● **Jobs**
- 1) From the article on Luxembourg's anti-money-laundering partnership, reproduce the passage from "The fight against" to "effective response together.".
- 2) In the article on Luxembourg's anti-money-laundering partnership:
(a) In what year was the PPP created?
(b) What position does Amandine Laurent hold?
(c) On what date was the article published?

Building Trust Through Cooperation: How the ABBL–CRF–CSSF PPP Strengthens Luxembourg’s AML/CFT Framework

Published on 11 November 2025

In today’s fast-changing environment, preventing money laundering and terrorist financing requires more than regulation — it calls for trust, cooperation, and shared understanding. Luxembourg’s Public-Private Partnership (PPP) between the Financial Intelligence Unit (CRF), the Financial Sector Supervisory Authority (CSSF) and the Luxembourg Bankers’ Association (ABBL) embodies this vision. Since its creation in 2022, the PPP has become a strategic intelligence platform and collaboration, bringing together public authorities and private professionals to exchange insights, identify risks and develop practical tools to protect the integrity of the financial system.

Summary

    A collective effort for a common goal

    The fight against financial crime can only succeed if every actor plays their part — and works together to reach that goal. The PPP was built on these principles.

    Through regular meetings, representatives from the public and private sectors discuss current threats, share anonymised examples, and explore concrete solutions. These exchanges help translate regulatory expectations into operational practice — ensuring that compliance is not just about rules, but about understanding and anticipation.

    The PPP has become a space where we learn from each other. It helps everyone — supervisors, practitioners and the CRF — to look at the same risks through different perspectives and build a more effective response together.

    Amandine Laurent

    Legal Adviser, ABBL

    Turning dialogue into impact

    Over the past four years, the PPP has achieved tangible outcomes for the industry:

    • Red-flag indicators and sectoral guidance that help institutions refine their risk assessments and strengthen their AML frameworks;
    • Enhanced mutual understanding between the CRF, CSSF and the private sector, improving cooperation and responsiveness;
    • A reinforced culture of trust across the ecosystem, enabling open, constructive discussions on sensitive topics.

    This trust is the cornerstone of the PPP’s success: participants can discuss sensitive topics in a safe and constructive setting, leading to faster identification of emerging risks and more proportionate, risk-based AML/CFT measures — ensuring that efforts remain both effective and pragmatic.

● **Available data**

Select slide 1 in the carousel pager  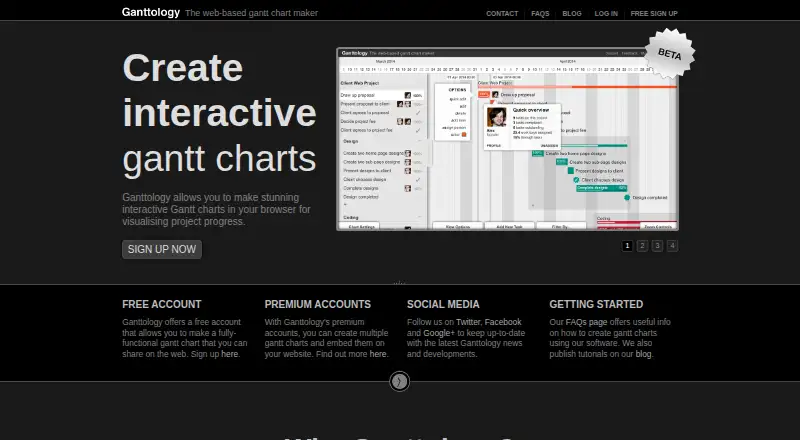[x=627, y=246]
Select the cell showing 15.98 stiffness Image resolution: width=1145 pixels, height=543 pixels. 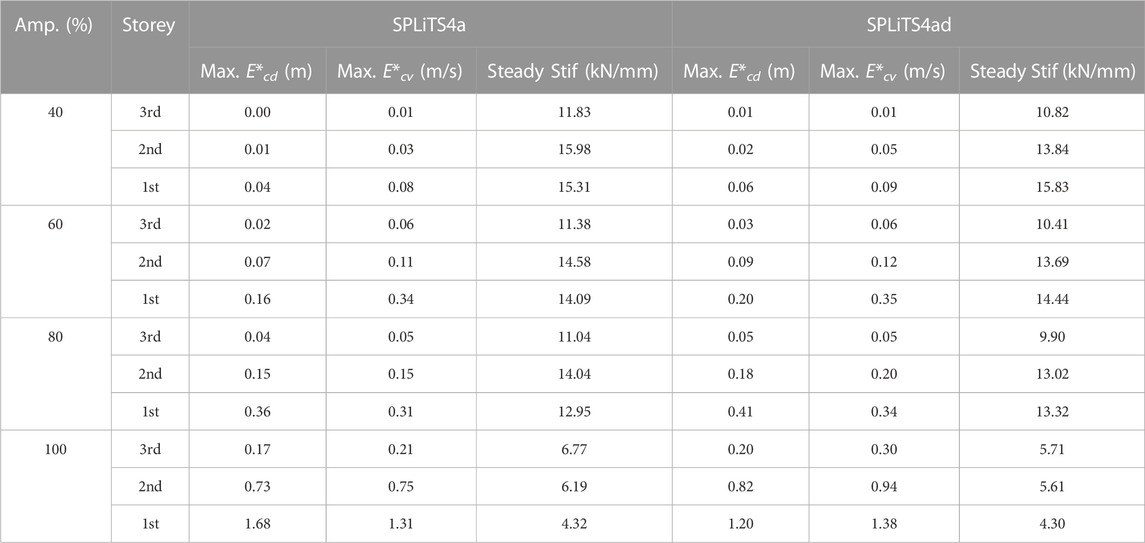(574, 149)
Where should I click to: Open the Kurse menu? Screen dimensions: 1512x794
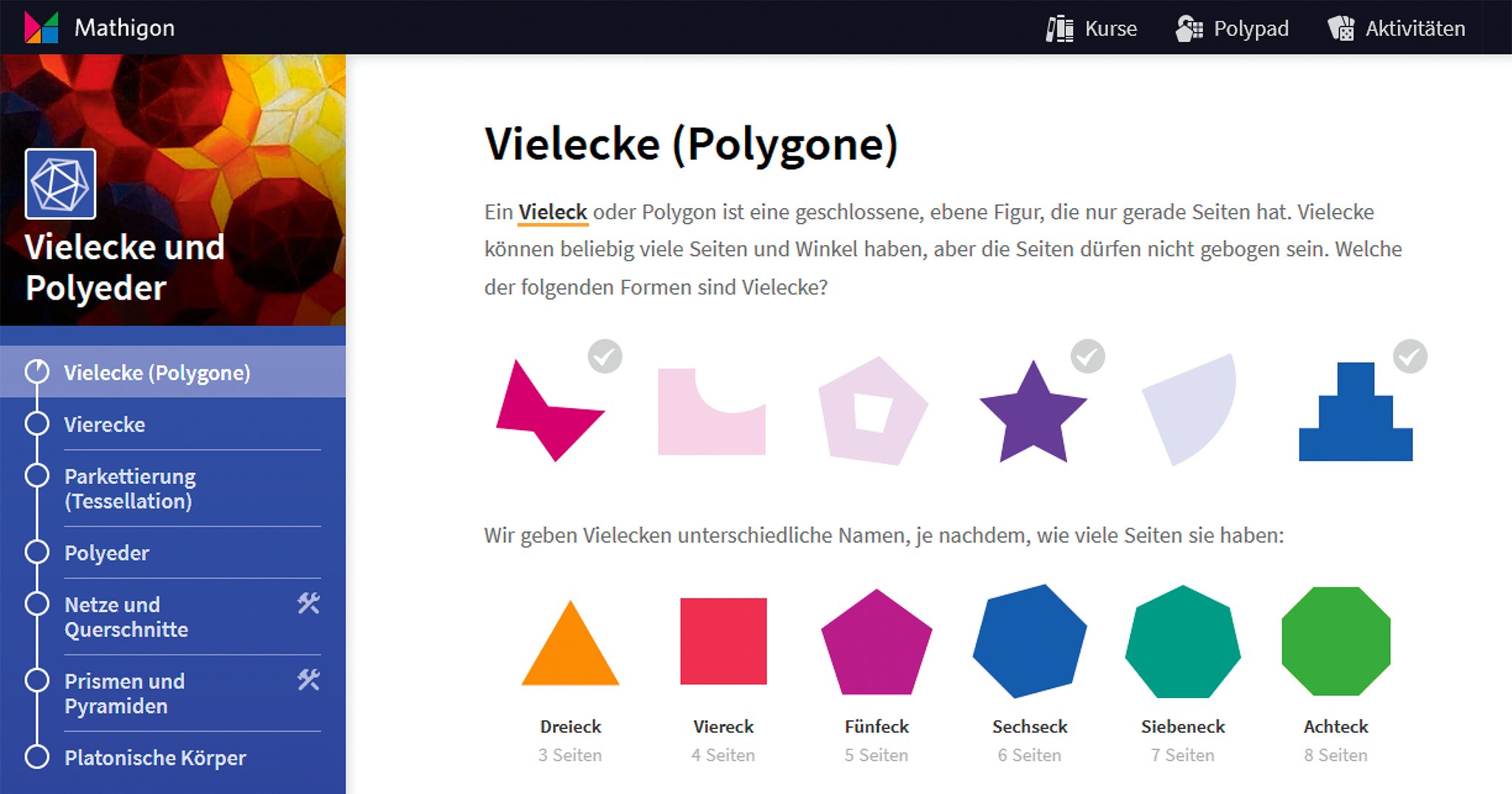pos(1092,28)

● **Solutions for each task**
- 1)
The fight against financial crime can only succeed if every actor plays their part — and works together to reach that goal. The PPP was built on these principles.

    Through regular meetings, representatives from the public and private sectors discuss current threats, share anonymised examples, and explore concrete solutions. These exchanges help translate regulatory expectations into operational practice — ensuring that compliance is not just about rules, but about understanding and anticipation.

    The PPP has become a space where we learn from each other. It helps everyone — supervisors, practitioners and the CRF — to look at the same risks through different perspectives and build a more effective response together.

- 2)
(a) 2022
(b) Legal Adviser, ABBL
(c) 11 November 2025